Остальное, как говорится, было делом техники. Потянуло, или направили, возвращающегося из Маньчжурии после Русско-японской войны «деда» А.А.Назарова в университетский культурный город Томск, остановился он на квартире у Анны Прокопьевны Глазковой, а, может, к тому времени ставшей уже и Ершовой, а к той сестренка молодая «сдобная» приехала с Салаирского рудника с темно-каштановыми пышными волосами, с нежной прозрачной кожей, а квартирант хоть и рябой был (незадолго перед тем оспу перенес), но уж такой положительный, такой обходительный, деликатный, ну просто замечательный (с точки зрения старшей сестры). Дусенька, к тому времени уже давно и прочно привыкшая ощущать себя царицей, а то и богиней, конечно же, для начала зафордыбачилась, как и следует уважающей и понимающей себя царице, но Анна Прокопьевна не дрогнула: пообещала самовар (!) подарить, если Дусенька снизойдет до молений маньчжурского героя — и дрогнуть пришлось «царице», самовар ее доконал!

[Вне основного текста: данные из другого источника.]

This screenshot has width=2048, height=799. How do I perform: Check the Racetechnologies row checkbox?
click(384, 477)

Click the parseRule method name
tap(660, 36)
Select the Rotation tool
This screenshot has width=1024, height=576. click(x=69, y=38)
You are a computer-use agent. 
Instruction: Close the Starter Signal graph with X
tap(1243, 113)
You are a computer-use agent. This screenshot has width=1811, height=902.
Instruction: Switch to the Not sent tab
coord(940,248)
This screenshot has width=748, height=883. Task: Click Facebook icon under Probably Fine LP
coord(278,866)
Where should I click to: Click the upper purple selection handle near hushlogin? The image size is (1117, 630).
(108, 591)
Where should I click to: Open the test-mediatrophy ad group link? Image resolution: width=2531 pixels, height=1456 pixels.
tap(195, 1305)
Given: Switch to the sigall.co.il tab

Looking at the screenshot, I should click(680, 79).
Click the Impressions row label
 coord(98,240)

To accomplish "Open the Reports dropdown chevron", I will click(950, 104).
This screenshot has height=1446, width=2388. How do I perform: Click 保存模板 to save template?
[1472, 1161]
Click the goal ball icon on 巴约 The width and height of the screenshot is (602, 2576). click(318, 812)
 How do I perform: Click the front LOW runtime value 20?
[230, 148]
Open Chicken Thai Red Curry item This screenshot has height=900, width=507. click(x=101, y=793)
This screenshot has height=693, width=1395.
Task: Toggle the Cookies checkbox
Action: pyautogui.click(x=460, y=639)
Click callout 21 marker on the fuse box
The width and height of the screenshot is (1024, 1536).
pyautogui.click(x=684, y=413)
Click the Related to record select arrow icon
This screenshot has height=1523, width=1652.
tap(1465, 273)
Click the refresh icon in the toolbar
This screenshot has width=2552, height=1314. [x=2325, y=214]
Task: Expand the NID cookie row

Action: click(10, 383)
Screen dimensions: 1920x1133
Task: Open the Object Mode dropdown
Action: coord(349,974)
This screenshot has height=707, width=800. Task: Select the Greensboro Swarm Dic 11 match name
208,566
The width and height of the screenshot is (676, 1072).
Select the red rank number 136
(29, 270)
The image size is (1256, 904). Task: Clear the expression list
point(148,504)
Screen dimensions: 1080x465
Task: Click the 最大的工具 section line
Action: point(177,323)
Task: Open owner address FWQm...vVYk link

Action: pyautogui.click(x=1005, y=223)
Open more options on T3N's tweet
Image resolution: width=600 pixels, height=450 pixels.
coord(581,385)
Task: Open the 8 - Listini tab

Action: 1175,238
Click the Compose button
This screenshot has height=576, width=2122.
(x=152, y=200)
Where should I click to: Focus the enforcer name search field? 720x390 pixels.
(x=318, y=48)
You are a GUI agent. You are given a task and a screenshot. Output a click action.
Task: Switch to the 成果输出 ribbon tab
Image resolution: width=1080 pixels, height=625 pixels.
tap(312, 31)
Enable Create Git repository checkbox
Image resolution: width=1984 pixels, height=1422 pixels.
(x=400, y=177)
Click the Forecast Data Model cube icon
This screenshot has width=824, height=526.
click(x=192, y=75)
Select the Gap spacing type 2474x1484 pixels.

А там немного погодя прибыли в Томск молодые специалисты Шарловские, Степан Игнатьевич и Анна Васильевна. И у Назаровых 29.XII.1909 (по новому стилю в 1910 уже году) получился сын Владимир, а у Шарловских 1.XII.1914-го — дочь Марина. Росли они, росли, развивались, бегали на каток, куролесили, но в конце концов каждый в свое время, не без сложностей и приключений, но оказались-таки студентами Томского политехнического института, где и встретились, и… Мать и институт не успела кончить, как уже появился я. Родился я, говорят, с очень «сурьезным» насупленным лбом и лихо задранным кверху носом, так что получалось впечатление как бы слегка вдавленной переносицы — по этому поводу шутили, что это мама вдавила мне переносицу, когда, готовясь к защите диплома, очень усердно налегала животом на чертежную доску. Родился я в Новосибирске, потому что туда был переведен из Томска Институт усовершенствования врачей, с которым приехала работавшая в нем баба Настя — ну а где дочке было рожать, как не у мамы под крылом? Родила — и скорей обратно, в Томск, диплом защищать. Пока мама готовилась к защите и защищала диплом, а баба Дуся лелеяла свое здоровье и красоту (у нее всегда были «проблемы со сном»), меня нянчил деда Саша: в 6 утра, до начала работы, ходил на молочную кухню, кормил, обряжал меня и перед уходом на работу сдавал меня, сытого, чистого, сухого, всем довольного, освеженной сном бабе Дусе. Это все происходило в Томске, где мама завершала учебу. А отца уже давно «распределили» в Новосибирск. Защитив диплом, мы с мамой вернулись в Новосибирск и там, при Новосибирской ТЭЦ-1, зажили все трое вместе на Колыванской, 3, квартира 19.